Both sides then check the Omens, or Sphagia, sacrificing a goat (poor thing). I may have used cards or rolled, forget which - rolling is my idea. Net result is both sides think the Omens favorable and each  gets one Unit improved one level of courage - The Corinthians take an Uneasy Unit and make it Firm, and the Thebans an Uneasy Unit goes up to Eager.

Both sides now must make a plan for the large overlap they have against each other. The Corinthians keep straight on while the Thebans start Maneuvering one Unit by making a left Turn. In THB, Units can't start maneuvering and leaving their original column on the grid until / unless they don't have an enemy Unit in the column - so they either need to defeat it or have overlapped.

Turn 2. As the two sides come within striking distance, the Thebans develop their outflanking plan while the Corinthians successfully slow their left-most Unit in response - they needed 3+ to succeed which they got.
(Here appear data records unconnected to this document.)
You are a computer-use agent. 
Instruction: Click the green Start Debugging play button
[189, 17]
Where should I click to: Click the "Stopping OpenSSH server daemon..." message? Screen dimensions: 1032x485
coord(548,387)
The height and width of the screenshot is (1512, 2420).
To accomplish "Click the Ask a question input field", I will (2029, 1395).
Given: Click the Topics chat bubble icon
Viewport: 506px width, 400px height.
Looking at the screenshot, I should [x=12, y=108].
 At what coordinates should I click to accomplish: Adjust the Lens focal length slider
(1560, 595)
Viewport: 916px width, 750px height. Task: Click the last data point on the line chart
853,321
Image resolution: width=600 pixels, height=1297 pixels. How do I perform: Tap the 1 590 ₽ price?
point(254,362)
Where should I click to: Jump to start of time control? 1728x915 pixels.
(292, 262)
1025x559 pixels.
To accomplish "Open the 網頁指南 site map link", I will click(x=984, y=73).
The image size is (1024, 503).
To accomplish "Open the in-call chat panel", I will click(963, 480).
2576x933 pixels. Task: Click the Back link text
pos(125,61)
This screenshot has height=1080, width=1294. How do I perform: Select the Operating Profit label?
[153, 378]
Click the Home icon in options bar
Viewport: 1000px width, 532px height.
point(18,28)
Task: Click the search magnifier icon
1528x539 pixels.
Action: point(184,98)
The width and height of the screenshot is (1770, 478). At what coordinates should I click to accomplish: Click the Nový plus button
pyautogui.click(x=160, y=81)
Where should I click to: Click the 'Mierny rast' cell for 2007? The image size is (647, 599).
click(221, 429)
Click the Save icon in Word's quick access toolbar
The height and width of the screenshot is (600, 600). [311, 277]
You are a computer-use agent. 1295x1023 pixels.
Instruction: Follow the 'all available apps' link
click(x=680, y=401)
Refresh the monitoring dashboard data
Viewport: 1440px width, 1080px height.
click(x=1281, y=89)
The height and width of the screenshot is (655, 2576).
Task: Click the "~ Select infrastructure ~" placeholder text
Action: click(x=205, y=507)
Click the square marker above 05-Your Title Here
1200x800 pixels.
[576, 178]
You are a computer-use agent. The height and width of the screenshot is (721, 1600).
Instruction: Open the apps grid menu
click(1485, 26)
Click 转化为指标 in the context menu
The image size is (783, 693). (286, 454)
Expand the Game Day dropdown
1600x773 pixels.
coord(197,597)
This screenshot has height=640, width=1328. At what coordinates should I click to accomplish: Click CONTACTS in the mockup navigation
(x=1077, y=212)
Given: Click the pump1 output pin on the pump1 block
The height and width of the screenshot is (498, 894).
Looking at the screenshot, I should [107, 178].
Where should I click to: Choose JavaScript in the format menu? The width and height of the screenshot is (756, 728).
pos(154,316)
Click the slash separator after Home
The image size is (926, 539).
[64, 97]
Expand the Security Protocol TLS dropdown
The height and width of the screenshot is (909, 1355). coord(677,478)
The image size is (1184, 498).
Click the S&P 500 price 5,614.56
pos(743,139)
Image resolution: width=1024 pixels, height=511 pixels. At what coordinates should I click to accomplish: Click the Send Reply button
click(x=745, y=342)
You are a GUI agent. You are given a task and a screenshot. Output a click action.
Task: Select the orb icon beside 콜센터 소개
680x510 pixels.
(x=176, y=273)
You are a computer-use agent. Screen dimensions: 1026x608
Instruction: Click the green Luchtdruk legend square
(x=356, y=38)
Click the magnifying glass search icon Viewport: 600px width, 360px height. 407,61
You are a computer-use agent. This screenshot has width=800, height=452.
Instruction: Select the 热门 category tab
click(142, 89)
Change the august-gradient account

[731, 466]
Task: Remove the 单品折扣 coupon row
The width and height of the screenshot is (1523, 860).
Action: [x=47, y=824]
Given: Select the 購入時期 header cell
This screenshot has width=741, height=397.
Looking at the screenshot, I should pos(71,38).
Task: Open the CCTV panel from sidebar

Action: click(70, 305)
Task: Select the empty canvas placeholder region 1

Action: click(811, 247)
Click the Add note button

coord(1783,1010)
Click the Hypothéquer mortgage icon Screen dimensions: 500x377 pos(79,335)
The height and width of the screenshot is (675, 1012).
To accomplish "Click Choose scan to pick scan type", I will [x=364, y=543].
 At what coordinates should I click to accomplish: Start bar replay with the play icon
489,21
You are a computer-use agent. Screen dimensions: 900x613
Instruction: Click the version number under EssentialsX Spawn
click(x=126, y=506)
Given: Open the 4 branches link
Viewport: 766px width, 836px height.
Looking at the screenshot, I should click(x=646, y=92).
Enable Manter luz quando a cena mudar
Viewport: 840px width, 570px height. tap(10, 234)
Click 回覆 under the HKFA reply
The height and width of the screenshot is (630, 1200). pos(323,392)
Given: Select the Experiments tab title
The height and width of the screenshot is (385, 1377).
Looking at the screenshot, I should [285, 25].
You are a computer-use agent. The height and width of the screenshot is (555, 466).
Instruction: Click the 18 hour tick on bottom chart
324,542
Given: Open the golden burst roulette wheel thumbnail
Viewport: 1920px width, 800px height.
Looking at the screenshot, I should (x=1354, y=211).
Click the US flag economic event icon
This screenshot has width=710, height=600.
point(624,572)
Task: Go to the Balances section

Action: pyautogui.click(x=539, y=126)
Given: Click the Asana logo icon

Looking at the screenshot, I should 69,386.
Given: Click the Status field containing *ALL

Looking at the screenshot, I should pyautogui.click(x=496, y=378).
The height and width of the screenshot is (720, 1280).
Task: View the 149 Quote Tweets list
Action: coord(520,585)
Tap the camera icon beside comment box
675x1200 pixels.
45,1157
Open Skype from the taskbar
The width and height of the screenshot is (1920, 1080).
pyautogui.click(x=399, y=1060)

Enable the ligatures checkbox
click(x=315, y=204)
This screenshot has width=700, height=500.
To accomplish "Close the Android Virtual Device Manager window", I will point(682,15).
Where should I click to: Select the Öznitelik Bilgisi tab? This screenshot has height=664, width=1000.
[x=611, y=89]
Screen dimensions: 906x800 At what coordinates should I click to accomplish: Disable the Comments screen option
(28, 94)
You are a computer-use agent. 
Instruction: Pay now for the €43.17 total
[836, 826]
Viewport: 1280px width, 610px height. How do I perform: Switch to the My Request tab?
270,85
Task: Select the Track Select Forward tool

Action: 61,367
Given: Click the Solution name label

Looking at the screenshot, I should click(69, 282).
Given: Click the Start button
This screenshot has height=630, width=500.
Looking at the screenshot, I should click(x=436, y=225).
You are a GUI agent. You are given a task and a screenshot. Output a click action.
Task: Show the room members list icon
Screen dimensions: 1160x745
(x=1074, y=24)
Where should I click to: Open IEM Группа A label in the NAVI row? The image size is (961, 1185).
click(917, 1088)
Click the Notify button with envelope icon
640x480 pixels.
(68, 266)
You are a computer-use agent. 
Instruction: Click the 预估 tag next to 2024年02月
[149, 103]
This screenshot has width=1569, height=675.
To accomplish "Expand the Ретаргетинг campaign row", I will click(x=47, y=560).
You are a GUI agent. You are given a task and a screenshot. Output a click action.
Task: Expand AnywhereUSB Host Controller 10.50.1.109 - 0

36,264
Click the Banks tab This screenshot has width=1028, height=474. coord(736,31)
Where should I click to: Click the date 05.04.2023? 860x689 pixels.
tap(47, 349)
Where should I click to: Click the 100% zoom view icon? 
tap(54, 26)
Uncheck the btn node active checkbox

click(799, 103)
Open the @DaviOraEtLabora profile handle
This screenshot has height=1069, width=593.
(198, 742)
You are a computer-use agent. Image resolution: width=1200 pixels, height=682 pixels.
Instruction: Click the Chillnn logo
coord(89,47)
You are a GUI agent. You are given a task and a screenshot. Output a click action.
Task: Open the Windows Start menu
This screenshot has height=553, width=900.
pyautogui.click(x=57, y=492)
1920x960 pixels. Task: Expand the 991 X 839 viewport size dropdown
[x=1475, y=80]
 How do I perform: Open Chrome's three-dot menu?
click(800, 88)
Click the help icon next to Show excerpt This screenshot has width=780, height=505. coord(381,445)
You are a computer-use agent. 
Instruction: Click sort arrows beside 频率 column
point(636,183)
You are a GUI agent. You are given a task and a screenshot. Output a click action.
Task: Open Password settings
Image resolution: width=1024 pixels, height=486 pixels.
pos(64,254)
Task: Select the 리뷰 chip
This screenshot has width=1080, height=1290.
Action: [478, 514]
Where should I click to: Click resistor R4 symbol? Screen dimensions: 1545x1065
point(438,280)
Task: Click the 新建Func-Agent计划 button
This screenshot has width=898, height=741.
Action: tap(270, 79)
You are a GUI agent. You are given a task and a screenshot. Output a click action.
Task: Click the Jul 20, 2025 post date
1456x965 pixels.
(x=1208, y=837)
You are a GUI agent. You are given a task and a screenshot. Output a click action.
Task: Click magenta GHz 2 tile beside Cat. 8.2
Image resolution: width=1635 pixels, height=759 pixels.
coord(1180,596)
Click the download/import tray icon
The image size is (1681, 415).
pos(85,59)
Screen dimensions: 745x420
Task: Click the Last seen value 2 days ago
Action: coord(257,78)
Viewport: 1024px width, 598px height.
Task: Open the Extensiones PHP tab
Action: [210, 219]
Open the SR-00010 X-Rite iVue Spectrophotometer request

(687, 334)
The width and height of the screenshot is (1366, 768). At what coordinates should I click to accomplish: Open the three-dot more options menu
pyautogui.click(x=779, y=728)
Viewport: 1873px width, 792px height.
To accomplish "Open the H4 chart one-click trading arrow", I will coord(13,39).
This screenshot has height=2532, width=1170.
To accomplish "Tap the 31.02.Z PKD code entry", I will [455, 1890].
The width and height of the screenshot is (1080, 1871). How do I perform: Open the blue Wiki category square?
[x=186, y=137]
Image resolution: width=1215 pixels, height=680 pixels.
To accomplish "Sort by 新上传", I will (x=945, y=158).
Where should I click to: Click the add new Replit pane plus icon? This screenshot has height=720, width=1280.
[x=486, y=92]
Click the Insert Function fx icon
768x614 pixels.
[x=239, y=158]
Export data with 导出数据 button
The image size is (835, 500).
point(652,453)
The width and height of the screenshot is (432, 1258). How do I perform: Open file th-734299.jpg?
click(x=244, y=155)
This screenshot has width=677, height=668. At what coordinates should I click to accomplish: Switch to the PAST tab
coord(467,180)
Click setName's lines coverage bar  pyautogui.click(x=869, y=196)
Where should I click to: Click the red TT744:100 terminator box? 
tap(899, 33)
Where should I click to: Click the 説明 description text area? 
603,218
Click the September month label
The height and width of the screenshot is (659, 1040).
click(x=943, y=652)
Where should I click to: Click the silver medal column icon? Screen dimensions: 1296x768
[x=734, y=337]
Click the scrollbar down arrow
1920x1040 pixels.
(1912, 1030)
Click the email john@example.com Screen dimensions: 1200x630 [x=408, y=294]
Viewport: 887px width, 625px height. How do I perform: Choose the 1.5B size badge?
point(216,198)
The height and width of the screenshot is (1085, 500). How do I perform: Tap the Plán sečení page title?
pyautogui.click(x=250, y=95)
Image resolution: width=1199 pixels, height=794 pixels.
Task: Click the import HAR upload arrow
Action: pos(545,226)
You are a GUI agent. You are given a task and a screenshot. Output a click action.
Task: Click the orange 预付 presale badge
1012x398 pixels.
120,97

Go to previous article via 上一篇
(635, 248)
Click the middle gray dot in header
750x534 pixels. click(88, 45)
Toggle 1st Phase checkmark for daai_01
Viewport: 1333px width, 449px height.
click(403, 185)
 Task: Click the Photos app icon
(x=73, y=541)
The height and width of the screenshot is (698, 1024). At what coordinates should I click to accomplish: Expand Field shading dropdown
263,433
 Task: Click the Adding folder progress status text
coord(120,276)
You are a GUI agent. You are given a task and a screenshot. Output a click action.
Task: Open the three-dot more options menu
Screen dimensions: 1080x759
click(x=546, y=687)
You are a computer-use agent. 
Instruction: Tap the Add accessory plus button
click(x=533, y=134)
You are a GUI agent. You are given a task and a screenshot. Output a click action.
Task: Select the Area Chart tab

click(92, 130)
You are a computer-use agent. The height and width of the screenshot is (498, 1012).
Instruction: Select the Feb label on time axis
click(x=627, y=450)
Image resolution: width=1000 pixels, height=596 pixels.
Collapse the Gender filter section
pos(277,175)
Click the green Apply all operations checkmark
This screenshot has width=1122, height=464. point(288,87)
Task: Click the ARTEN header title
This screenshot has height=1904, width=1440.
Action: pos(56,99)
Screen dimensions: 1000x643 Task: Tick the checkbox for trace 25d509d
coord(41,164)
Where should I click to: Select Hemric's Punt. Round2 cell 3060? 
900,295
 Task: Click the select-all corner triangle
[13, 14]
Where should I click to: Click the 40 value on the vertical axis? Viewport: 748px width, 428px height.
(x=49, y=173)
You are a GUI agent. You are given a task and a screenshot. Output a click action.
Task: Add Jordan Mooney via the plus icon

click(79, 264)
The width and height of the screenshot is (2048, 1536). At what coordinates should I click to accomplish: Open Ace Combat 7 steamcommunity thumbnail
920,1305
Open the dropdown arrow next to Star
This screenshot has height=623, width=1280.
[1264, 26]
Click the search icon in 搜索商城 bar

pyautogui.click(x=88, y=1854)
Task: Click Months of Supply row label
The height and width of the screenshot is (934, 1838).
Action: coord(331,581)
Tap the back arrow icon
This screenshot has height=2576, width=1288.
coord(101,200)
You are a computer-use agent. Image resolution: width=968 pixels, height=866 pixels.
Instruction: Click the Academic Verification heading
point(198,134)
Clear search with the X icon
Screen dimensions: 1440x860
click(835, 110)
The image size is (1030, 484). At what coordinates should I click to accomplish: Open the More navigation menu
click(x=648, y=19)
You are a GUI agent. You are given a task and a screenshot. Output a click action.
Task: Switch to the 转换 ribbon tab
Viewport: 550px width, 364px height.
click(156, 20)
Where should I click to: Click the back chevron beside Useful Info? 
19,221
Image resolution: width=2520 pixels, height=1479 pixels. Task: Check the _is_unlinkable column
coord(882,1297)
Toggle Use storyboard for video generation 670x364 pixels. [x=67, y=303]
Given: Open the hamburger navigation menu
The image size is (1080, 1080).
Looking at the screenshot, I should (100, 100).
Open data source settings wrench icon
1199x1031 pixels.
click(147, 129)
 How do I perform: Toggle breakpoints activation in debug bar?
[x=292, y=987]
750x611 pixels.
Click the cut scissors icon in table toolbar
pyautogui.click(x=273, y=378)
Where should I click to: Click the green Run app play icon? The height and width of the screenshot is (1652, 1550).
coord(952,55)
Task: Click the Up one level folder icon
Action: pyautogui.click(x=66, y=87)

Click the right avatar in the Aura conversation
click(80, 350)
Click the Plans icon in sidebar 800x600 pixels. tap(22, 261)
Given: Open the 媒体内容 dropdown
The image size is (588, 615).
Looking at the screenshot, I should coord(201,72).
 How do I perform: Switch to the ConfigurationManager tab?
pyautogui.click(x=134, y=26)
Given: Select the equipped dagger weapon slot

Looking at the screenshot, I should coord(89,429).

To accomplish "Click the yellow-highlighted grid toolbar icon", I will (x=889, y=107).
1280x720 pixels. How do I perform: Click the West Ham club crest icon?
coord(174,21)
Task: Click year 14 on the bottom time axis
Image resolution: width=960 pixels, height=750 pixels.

The Theban left-most Unit is already waaaaay behind so no effort spent there, which is good since the limited maneuvering ability is going into the Veteran Units on the right.

Turn 3. The phalanxes clash!  The Corinthians have almost all their Units in a solid line, playing a card to help with this. The Thebans look like they're a mess, but actually they are succeeding in getting into a better position to outflank the Corinthian left. The Corinthians are now Maneuvering their right-most hoplite Unit to cross the board and attack the Thebans at the right time. As the Units are a bit cumbersome maneuvering, one has to plan ahead - I enjoy this "realism".
In the Melee phase, the Thebans have one Unit Pushed Back, Shaken, but Break one Corinthian and Push back another in Disorder.
In Turn 3 Rally Phase, Corinthians re-organize one Unit on a '4', but fail to do so with another, using a Card for a bonus Rally, rolling a '1'. The Thebans fail to reorganize one Unit on the black '3' below.
The Corinthians have only lost one Unit, so easily pass their army break roll.

Turn 4. Chaos descends on the battlefield, as both sides organize their right-most Units for flanking maneuvers, while the neat battle line disappears in a flurry of combat results. Thebans have two Pushed Back Shaken, Corinthians one.

Thebans roll high and Rally off a Shaken, while the Corinthians fail to do so.

Theban long-term planning bears fruit, and we start to see a small battle line developing to the right. Corinthians are not quite so organized. The scrum in the center continues.

Turn 5. Corinthians break two Novice Hoplite Units, and lose one of theirs.
Both sides easily pass their army break point test.

By Turn 7, the Thebans had a neat phalanx of four Units heading left across the table. The Corinthians are not quite as organized. Both - again - overlap the other's left flank. Thebans have one very game Unit that is fighting hard in the center and has Pushed Back the opposition, Shaken and Disorganized. The nearest Thebans can't help as they have enemy approaching down their row so can't stop or Maneuver. Both have lost two Units, and both have five on the battlefield.
The Theban then Rallies off a Disorganized - very disciplined, hard-fighting Unit! 

Turn 8, the overlapping phalanxes clash.
Despite the use of Cards to improve the rolls, the Theban Unit is broken in a dreaded 6 v. 1 roll-off.
But the Thebans manage to break the center Corinthian in a 5-1 roll off!

Both sides now had lost a third Unit, and the Thebans failed their Army Break Test.

I started to execute the rules for withdrawing from the battlefield, but it was late and I was too tired to make headway on them, so called it a Corinthian win.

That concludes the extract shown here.